Kennedy Gardens — 1296 Kennedy Road
1296 Kennedy Road is an approximately 1-acre lot, on the West side of Kennedy, and South of Ellesmere. It falls within the Kennedy Road BIA, and the Dorset Park Community. Previously a commercial-zoned car wash site, this property is being redeveloped into a 4-storey mixed-use building, with 9 street-facing commercial units, and 69 dwelling units (13 above and 56 stacked townhouses behind). The name of this development is Kennedy Gardens — Urban Towns.
Kennedy Gardens is a project by Time Development Group (TDG), a real estate developer and builder with a principal target market of Chinese Canadians. TDG is also responsible for Danforth Square and Birchmount Gardens. In September 2016, the company was found guilty of trademark infringement for using a name confusingly similar to their competitor Times Development Inc., so we can expect a forthcoming re-brand.
During the time in which this development put forth its Zoning Amendment Application (January 2016), the City was in the midst of updating its guidelines for Townhouse and Low-Rise Apartment Design. Principals central to these guidelines include “protecting streetscapes and seamlessly integrating new development with existing housing patterns.”
In City Planning terminology, Kennedy Gardens might be regarded as an Infill Townhouse project, which is described as “typically low-scale, incremental developments that help to revitalize existing communities by replacing aging and/or dilapidated buildings and empty lots and by adding to the variety of housing types and tenure in the neighborhood.”

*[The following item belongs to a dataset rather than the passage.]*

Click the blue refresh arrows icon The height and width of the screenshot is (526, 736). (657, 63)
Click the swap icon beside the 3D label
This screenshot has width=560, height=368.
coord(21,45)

Conceiving of Kennedy Gardens as an Infill Townhouse project is relatively straightforward. 1296 Kennedy Road is currently vacant; the new development would add a new strip of storefronts to the BIA, as well as new efficiently-sized housing. This being said, we might further probe into the meanings of “revitalize” and “aging and/or dilapidated buildings and empty lots.”
By whose standards does this section of Kennedy Road require revitalization, or for whom are we revitalizing? There is an air of “colonial savior” to this term. And what parameters have we drawn around the statuses of aging and dilapidation? In the particular case of Kennedy, it seems feasible that we may begin with revitalizing vacant lots, but progress to tearing down functional strip malls.